Every record below should appear in your answer, copied exactly.

(DATA IN THIS EXERCISE Opens)

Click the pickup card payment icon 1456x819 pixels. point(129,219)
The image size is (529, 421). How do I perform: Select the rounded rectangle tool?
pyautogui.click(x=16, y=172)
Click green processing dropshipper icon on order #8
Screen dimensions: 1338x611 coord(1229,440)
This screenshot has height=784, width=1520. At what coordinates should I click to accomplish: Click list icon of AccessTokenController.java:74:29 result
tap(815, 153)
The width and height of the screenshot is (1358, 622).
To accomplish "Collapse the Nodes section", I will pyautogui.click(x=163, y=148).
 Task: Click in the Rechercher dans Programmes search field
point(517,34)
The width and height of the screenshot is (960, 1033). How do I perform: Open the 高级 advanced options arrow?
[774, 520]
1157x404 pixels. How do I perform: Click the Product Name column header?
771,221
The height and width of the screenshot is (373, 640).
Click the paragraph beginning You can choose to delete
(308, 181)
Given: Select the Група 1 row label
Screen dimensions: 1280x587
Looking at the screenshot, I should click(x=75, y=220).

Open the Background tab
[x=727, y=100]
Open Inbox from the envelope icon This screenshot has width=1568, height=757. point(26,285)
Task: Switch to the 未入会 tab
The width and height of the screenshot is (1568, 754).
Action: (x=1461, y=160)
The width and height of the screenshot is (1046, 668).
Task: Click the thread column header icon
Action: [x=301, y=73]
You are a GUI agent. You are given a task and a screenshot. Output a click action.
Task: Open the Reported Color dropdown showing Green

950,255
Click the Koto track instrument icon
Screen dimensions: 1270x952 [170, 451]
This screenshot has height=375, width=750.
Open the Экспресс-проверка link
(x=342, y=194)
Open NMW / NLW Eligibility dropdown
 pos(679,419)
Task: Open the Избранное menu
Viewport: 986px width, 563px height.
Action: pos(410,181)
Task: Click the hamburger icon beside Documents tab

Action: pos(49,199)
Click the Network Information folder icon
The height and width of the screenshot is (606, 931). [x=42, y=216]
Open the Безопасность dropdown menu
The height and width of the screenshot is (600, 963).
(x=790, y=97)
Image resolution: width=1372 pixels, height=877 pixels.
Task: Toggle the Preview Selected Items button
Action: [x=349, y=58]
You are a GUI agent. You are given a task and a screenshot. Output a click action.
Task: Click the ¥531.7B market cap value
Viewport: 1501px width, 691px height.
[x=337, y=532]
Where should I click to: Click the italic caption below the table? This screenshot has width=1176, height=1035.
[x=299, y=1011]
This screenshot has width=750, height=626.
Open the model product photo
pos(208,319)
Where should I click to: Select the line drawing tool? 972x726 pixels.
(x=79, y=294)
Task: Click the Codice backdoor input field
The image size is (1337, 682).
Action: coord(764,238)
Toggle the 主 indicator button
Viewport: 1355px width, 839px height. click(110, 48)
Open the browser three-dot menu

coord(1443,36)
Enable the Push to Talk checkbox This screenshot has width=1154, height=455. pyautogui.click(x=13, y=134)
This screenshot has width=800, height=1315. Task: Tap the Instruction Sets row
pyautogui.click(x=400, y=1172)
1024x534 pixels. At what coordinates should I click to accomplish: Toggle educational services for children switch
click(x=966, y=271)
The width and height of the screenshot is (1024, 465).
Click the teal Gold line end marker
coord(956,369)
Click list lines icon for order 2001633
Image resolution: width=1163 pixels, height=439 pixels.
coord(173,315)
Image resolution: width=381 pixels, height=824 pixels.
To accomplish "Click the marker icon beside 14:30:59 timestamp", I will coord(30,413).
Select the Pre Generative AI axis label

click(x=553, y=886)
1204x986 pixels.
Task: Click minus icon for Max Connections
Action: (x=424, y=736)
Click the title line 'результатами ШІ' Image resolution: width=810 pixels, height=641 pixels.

(DATA IN THIS EXERCISE Closes)

RESPONSE TO THE TASK
Click the pickup card payment icon 1456x819 pixels. point(129,219)
The image size is (529, 421). How do I perform: Select the rounded rectangle tool?
pyautogui.click(x=16, y=172)
Click green processing dropshipper icon on order #8
Screen dimensions: 1338x611 coord(1229,440)
This screenshot has height=784, width=1520. At what coordinates should I click to accomplish: Click list icon of AccessTokenController.java:74:29 result
tap(815, 153)
The width and height of the screenshot is (1358, 622).
To accomplish "Collapse the Nodes section", I will pyautogui.click(x=163, y=148).
 Task: Click in the Rechercher dans Programmes search field
point(517,34)
The width and height of the screenshot is (960, 1033). How do I perform: Open the 高级 advanced options arrow?
[774, 520]
1157x404 pixels. How do I perform: Click the Product Name column header?
771,221
The height and width of the screenshot is (373, 640).
Click the paragraph beginning You can choose to delete
(308, 181)
Given: Select the Група 1 row label
Screen dimensions: 1280x587
Looking at the screenshot, I should click(x=75, y=220).

Open the Background tab
[x=727, y=100]
Open Inbox from the envelope icon This screenshot has width=1568, height=757. point(26,285)
Task: Switch to the 未入会 tab
The width and height of the screenshot is (1568, 754).
Action: (x=1461, y=160)
The width and height of the screenshot is (1046, 668).
Task: Click the thread column header icon
Action: [x=301, y=73]
You are a GUI agent. You are given a task and a screenshot. Output a click action.
Task: Open the Reported Color dropdown showing Green

950,255
Click the Koto track instrument icon
Screen dimensions: 1270x952 [170, 451]
This screenshot has height=375, width=750.
Open the Экспресс-проверка link
(x=342, y=194)
Open NMW / NLW Eligibility dropdown
 pos(679,419)
Task: Open the Избранное menu
Viewport: 986px width, 563px height.
Action: pos(410,181)
Task: Click the hamburger icon beside Documents tab

Action: pos(49,199)
Click the Network Information folder icon
The height and width of the screenshot is (606, 931). [x=42, y=216]
Open the Безопасность dropdown menu
The height and width of the screenshot is (600, 963).
(x=790, y=97)
Image resolution: width=1372 pixels, height=877 pixels.
Task: Toggle the Preview Selected Items button
Action: [x=349, y=58]
You are a GUI agent. You are given a task and a screenshot. Output a click action.
Task: Click the ¥531.7B market cap value
Viewport: 1501px width, 691px height.
[x=337, y=532]
Where should I click to: Click the italic caption below the table? This screenshot has width=1176, height=1035.
[x=299, y=1011]
This screenshot has width=750, height=626.
Open the model product photo
pos(208,319)
Where should I click to: Select the line drawing tool? 972x726 pixels.
(x=79, y=294)
Task: Click the Codice backdoor input field
The image size is (1337, 682).
Action: coord(764,238)
Toggle the 主 indicator button
Viewport: 1355px width, 839px height. click(110, 48)
Open the browser three-dot menu

coord(1443,36)
Enable the Push to Talk checkbox This screenshot has width=1154, height=455. pyautogui.click(x=13, y=134)
This screenshot has width=800, height=1315. Task: Tap the Instruction Sets row
pyautogui.click(x=400, y=1172)
1024x534 pixels. At what coordinates should I click to accomplish: Toggle educational services for children switch
click(x=966, y=271)
The width and height of the screenshot is (1024, 465).
Click the teal Gold line end marker
coord(956,369)
Click list lines icon for order 2001633
Image resolution: width=1163 pixels, height=439 pixels.
coord(173,315)
Image resolution: width=381 pixels, height=824 pixels.
To accomplish "Click the marker icon beside 14:30:59 timestamp", I will coord(30,413).
Select the Pre Generative AI axis label

click(x=553, y=886)
1204x986 pixels.
Task: Click minus icon for Max Connections
Action: (x=424, y=736)
Click the title line 'результатами ШІ' Image resolution: width=810 pixels, height=641 pixels.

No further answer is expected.